**Requirement**
Going down the data below, set down exactly the line with "Click the yellow" and each line after it through the line with "has width=643, height=544."; no other lines.

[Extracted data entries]
Segment Open

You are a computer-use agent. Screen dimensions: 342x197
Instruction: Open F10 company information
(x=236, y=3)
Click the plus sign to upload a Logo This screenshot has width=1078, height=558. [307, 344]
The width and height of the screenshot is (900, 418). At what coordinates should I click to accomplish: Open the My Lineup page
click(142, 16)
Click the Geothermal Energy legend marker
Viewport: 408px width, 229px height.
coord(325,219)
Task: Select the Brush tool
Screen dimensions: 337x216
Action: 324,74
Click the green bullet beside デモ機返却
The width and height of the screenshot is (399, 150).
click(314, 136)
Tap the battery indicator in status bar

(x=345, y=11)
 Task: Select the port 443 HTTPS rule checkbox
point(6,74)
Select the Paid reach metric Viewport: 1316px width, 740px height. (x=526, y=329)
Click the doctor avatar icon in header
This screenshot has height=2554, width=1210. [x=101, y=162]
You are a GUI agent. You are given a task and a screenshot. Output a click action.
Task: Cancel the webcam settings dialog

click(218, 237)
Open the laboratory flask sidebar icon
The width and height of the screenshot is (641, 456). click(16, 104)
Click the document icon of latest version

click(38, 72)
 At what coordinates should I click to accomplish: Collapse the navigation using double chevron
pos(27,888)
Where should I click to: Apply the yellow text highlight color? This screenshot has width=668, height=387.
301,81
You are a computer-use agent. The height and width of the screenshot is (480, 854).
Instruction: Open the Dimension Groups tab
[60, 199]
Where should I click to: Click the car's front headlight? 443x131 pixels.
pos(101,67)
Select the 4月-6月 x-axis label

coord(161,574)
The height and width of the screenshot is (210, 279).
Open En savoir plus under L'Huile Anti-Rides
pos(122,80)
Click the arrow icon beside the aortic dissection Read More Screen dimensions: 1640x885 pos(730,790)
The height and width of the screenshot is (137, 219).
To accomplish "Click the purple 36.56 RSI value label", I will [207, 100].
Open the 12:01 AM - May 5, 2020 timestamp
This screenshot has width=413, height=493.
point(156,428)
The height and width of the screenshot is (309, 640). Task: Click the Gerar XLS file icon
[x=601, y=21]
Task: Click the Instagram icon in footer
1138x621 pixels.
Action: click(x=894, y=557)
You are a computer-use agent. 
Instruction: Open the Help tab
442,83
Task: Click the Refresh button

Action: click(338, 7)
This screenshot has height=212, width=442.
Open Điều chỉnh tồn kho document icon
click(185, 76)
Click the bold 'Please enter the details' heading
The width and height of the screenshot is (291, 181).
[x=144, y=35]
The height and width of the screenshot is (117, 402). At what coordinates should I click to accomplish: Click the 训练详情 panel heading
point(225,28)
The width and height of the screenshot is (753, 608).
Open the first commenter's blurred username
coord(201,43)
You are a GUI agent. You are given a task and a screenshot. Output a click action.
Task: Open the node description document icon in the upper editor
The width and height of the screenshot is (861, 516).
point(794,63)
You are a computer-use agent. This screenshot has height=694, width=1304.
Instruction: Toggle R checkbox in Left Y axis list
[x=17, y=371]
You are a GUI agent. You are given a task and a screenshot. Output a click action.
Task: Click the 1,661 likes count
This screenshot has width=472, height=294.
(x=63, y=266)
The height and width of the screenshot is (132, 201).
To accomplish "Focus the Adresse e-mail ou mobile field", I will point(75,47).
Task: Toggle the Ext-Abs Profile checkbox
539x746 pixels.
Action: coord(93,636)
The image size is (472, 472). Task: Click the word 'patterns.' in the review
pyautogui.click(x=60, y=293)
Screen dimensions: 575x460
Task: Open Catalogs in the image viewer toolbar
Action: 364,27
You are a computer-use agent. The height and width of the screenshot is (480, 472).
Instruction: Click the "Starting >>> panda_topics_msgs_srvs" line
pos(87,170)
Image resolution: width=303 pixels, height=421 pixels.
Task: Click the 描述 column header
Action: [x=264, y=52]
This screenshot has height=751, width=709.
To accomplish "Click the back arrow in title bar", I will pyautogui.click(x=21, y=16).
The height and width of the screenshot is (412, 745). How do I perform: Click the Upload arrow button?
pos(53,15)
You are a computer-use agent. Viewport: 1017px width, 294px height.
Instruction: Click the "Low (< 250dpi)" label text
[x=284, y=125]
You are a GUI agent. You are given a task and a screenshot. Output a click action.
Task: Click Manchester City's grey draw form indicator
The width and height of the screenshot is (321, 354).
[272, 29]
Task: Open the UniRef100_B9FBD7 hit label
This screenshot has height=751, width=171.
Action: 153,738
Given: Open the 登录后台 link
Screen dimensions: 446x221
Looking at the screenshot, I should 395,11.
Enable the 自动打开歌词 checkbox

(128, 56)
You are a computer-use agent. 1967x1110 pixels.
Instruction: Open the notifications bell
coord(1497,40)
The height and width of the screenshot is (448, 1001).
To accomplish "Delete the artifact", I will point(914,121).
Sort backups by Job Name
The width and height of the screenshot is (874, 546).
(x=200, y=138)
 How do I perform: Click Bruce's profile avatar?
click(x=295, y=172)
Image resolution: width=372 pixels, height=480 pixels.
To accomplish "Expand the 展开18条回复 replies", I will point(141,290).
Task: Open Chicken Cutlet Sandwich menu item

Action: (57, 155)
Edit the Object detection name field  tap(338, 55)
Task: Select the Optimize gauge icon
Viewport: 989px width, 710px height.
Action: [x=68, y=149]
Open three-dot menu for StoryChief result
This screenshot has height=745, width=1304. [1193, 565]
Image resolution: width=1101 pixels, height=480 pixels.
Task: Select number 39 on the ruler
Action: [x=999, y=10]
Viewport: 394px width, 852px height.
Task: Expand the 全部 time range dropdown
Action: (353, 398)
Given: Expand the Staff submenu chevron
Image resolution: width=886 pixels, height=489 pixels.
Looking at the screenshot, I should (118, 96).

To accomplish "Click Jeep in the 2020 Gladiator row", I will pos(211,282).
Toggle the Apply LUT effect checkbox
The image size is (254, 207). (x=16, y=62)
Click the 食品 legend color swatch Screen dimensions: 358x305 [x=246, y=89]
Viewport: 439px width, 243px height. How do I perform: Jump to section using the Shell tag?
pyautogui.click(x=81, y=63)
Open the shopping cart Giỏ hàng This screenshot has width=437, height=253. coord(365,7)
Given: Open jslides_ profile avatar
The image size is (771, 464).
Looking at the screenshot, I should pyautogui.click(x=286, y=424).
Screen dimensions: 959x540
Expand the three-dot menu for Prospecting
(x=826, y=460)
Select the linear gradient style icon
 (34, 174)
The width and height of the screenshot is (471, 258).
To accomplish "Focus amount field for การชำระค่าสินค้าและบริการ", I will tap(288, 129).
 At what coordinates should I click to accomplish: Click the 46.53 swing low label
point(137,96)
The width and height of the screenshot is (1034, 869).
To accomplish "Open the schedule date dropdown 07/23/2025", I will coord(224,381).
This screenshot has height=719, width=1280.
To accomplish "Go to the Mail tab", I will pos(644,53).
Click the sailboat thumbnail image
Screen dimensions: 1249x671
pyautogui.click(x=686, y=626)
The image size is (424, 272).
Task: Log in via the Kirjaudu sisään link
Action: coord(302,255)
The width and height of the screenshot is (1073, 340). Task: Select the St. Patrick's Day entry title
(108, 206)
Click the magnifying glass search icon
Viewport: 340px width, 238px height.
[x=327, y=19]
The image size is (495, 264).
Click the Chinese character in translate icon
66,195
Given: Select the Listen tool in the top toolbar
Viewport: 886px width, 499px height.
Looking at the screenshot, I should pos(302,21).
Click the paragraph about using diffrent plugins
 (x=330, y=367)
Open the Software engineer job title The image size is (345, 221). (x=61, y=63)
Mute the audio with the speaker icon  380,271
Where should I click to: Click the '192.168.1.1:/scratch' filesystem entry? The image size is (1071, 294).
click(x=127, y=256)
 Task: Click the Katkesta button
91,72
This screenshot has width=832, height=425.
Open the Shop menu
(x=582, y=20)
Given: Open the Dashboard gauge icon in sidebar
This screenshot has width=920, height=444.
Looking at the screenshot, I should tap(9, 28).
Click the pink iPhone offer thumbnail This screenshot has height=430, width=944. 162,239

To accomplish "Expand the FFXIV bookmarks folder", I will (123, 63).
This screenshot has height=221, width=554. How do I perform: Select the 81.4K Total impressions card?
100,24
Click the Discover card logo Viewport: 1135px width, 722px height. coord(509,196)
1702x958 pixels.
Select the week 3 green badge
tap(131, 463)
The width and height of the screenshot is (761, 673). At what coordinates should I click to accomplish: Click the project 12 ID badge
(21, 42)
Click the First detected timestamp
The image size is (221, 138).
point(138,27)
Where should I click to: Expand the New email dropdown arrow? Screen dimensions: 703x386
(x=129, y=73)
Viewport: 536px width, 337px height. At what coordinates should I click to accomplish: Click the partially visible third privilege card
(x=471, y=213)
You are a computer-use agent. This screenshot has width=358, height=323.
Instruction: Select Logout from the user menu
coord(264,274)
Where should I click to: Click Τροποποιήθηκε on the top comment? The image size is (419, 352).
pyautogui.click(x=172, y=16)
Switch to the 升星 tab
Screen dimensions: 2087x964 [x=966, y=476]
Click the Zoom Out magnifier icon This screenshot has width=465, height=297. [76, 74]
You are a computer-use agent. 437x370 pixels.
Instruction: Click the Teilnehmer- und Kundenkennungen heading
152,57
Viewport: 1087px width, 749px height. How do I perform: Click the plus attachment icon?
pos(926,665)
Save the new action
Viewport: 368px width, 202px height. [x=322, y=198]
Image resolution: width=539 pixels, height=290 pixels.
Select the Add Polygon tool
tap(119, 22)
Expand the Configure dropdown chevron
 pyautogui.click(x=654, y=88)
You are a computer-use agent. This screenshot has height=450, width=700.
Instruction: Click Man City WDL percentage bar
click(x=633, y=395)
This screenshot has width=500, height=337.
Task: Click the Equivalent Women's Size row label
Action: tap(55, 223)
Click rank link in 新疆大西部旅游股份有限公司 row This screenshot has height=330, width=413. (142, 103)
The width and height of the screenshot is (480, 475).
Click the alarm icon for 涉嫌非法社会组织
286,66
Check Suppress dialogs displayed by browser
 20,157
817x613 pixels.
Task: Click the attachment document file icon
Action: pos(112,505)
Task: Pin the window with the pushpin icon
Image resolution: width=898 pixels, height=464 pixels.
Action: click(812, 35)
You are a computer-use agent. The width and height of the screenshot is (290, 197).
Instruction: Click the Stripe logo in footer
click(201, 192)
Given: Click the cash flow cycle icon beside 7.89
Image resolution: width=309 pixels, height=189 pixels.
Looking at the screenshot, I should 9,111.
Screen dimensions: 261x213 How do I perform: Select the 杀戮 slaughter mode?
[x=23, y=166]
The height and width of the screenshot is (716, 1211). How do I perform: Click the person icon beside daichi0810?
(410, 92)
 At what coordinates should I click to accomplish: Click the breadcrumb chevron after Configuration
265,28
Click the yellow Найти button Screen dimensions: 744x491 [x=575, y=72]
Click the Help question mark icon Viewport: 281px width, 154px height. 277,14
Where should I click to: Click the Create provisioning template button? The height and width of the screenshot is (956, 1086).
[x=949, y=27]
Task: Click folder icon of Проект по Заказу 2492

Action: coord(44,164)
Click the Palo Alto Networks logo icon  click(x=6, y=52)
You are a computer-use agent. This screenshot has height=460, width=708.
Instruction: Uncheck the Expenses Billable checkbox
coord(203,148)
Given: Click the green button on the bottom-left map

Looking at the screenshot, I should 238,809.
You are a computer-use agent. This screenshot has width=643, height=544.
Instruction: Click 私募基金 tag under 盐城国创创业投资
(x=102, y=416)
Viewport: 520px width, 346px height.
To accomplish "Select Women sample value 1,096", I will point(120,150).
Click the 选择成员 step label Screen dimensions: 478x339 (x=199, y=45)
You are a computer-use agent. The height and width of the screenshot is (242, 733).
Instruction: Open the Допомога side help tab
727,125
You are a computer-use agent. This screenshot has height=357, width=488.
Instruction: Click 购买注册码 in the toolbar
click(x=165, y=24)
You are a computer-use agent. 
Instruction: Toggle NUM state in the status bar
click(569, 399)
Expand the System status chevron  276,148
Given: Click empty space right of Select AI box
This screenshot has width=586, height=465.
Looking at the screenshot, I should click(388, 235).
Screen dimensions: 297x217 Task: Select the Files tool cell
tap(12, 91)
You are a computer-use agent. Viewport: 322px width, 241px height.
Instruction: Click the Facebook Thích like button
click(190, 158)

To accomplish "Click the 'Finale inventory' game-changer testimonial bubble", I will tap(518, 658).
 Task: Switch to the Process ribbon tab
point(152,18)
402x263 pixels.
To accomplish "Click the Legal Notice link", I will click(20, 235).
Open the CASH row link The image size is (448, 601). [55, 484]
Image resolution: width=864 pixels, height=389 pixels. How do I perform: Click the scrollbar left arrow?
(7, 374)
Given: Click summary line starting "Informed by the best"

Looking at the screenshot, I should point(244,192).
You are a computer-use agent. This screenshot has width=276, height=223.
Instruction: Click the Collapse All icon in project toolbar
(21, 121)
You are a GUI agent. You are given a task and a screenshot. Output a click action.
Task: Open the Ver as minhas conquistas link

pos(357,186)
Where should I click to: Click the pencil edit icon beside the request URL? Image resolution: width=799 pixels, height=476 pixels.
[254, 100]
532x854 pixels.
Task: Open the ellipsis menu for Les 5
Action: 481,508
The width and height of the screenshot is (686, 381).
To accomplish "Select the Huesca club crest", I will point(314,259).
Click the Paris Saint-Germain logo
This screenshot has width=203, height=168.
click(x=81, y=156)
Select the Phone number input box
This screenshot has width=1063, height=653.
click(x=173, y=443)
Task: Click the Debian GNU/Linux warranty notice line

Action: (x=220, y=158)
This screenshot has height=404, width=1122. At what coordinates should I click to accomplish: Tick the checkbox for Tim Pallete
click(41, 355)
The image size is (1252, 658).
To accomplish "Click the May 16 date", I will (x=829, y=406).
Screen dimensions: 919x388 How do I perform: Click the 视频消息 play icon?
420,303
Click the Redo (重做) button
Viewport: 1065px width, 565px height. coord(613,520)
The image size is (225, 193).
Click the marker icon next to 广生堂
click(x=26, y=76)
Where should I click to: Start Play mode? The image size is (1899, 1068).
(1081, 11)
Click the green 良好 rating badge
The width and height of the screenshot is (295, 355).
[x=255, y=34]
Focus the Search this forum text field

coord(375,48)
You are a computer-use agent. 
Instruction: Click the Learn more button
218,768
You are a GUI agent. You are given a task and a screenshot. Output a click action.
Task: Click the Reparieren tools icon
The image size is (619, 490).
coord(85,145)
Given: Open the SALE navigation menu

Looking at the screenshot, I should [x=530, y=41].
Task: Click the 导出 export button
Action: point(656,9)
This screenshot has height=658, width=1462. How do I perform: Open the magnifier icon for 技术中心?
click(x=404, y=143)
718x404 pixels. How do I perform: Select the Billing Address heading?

Segment Closed

**Expected answer**
Click the yellow Найти button Screen dimensions: 744x491 [x=575, y=72]
Click the Help question mark icon Viewport: 281px width, 154px height. 277,14
Where should I click to: Click the Create provisioning template button? The height and width of the screenshot is (956, 1086).
[x=949, y=27]
Task: Click folder icon of Проект по Заказу 2492

Action: coord(44,164)
Click the Palo Alto Networks logo icon  click(x=6, y=52)
You are a computer-use agent. This screenshot has height=460, width=708.
Instruction: Uncheck the Expenses Billable checkbox
coord(203,148)
Given: Click the green button on the bottom-left map

Looking at the screenshot, I should 238,809.
You are a computer-use agent. This screenshot has width=643, height=544.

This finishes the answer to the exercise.